I have a dataframe that contains a list of words and I need to merge them into a single sentence.
Dataframe:
temp = spark.createDataFrame([
(0, ['Julia', 'is', 'awesome']),
(2, ['Data-science', 'is','cool']),
(3, ['Machine','learning'])
], ["id", "words"])
# --- ------------------------
# |id |words |
# --- ------------------------
# |0 |[Julia, is, awesome] |
# |2 |[Data-science, is, cool]|
# |3 |[Machine, learning] |
# --- ------------------------
temp.printSchema()
# root
# |-- id: long (nullable = true)
# |-- words: array (nullable = true)
# | |-- element: string (containsNull = true)
I am applying the rdd.
rdd_df = temp.rdd.map(lambda x: [x['id'], ' '.join(x['words'])])
spark.createDataFrame(rdd_df, temp.schema).show(10, False)

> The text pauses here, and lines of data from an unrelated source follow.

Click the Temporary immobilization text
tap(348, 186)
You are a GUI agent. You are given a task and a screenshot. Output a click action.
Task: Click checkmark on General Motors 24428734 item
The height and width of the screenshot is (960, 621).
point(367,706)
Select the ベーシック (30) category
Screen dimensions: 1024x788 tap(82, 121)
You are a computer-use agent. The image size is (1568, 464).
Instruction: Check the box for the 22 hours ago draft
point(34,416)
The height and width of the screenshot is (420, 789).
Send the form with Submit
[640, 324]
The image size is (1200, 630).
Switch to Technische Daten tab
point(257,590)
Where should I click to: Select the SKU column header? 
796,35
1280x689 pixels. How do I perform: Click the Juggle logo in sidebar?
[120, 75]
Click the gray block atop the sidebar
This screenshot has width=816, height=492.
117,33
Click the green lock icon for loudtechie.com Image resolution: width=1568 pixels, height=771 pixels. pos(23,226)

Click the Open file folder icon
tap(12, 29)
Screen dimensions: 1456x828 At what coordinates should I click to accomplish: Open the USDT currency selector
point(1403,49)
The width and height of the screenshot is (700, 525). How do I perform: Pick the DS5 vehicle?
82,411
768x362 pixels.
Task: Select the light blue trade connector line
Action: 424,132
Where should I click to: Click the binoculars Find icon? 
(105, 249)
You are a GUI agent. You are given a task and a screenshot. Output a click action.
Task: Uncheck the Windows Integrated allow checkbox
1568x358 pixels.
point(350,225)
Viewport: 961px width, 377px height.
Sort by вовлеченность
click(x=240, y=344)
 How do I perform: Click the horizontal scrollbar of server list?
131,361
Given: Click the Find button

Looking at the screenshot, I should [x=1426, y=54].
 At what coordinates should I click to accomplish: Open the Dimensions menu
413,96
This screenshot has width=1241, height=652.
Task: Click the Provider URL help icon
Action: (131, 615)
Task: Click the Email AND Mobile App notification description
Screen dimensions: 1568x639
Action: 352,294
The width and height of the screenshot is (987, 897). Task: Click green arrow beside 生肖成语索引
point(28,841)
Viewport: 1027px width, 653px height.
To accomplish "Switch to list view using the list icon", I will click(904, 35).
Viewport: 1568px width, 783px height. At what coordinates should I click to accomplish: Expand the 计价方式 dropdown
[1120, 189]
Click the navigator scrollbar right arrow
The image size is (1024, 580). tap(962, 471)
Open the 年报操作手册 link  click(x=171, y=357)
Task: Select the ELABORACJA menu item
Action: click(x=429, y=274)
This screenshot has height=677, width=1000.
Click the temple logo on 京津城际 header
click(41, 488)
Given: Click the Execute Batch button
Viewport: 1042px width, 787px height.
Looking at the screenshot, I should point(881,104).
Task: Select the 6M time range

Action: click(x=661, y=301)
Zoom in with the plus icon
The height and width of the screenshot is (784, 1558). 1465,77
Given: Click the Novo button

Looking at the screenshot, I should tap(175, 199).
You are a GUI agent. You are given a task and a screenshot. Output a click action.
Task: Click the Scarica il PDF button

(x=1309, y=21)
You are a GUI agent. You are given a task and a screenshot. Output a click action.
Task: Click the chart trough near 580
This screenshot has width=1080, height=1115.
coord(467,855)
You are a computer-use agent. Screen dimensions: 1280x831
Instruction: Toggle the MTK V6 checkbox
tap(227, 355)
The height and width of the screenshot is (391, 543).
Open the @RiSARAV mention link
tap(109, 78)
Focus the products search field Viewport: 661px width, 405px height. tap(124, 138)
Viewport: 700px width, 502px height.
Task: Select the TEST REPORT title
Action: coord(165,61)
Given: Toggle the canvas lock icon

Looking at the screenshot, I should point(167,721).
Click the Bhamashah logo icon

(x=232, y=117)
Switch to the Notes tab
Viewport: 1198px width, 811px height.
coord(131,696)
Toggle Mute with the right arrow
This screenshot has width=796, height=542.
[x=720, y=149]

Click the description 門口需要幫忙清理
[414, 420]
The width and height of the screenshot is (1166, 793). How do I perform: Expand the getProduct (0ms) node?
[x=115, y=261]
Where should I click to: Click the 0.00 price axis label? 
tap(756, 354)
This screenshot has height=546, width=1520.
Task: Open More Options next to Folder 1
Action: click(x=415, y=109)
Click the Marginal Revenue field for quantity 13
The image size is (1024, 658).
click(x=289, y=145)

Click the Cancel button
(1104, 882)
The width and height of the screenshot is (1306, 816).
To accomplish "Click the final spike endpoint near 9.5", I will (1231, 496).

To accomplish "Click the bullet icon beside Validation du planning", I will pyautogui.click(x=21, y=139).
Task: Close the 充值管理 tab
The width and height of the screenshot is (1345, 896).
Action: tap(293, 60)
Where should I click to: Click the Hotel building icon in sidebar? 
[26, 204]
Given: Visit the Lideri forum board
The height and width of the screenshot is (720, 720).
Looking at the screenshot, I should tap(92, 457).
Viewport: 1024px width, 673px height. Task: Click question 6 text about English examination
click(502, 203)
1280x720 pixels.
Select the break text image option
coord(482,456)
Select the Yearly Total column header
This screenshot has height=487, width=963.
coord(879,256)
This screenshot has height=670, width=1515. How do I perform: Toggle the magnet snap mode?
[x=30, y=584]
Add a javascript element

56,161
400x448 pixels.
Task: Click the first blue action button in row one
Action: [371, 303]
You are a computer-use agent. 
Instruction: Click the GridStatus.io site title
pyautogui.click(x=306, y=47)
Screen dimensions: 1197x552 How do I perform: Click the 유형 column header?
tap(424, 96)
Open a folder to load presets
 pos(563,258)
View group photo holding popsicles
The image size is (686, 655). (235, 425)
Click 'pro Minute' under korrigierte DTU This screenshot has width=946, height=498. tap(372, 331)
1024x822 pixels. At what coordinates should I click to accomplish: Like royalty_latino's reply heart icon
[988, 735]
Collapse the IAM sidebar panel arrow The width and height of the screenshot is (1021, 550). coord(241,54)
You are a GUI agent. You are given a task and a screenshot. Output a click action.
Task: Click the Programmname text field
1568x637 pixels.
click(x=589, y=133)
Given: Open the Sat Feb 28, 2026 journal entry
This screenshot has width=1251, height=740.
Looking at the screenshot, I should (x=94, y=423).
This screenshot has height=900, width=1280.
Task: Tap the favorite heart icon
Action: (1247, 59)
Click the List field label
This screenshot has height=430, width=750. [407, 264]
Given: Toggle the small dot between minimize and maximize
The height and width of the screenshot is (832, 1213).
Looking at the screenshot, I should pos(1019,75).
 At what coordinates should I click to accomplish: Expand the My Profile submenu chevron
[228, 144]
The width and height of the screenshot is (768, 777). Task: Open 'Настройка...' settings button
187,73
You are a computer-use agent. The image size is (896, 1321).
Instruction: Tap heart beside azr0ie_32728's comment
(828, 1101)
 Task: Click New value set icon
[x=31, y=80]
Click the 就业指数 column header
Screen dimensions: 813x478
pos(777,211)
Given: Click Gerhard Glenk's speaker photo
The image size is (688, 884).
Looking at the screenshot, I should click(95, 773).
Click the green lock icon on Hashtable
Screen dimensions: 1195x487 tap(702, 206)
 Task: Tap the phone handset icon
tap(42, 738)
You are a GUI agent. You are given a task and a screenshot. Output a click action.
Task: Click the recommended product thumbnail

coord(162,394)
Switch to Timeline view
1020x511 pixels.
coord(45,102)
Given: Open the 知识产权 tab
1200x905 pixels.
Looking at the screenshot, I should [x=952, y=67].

# --- ---------------------------------------------------------
# |id |words |
# --- ---------------------------------------------------------
# |0 |[ ' J u l i a ' , ' i s ' , ' a w e s o m e ' ] |
# |2 |[ ' D a t a - s c i e n c e ' , ' i s ' , ' c o o l ' ]|
# |3 |[ ' M a c h i n e ' , ' l e a r n i n g ' ] |
# --- ---------------------------------------------------------
But the above code is not returning the desired output. Is there any other solution that we can apply without the use of RDD?
Desired output:
--- --------------------
|id |words |
--- --------------------
|0 |Julia is awesome |
|1 |Data-science is cool|
|2 |Machine |
--- --------------------
CodePudding user response:
If you have a list of words (an array of strings), you can combine them using array_join
:
from pyspark.sql import functions as F
temp = spark.createDataFrame([
(0, ['Julia', 'is', 'awesome']),
(1, ['Data-science', 'is','cool']),
(2, ['Machine','learning'])
], ["id", "words"])
temp = temp.withColumn('words', F.array_join('words', ' '))
temp.show()
# --- --------------------
# | id| words|
# --- --------------------
# | 0| Julia is awesome|
# | 1|Data-science is cool|
# | 2| Machine learning|
# --- --------------------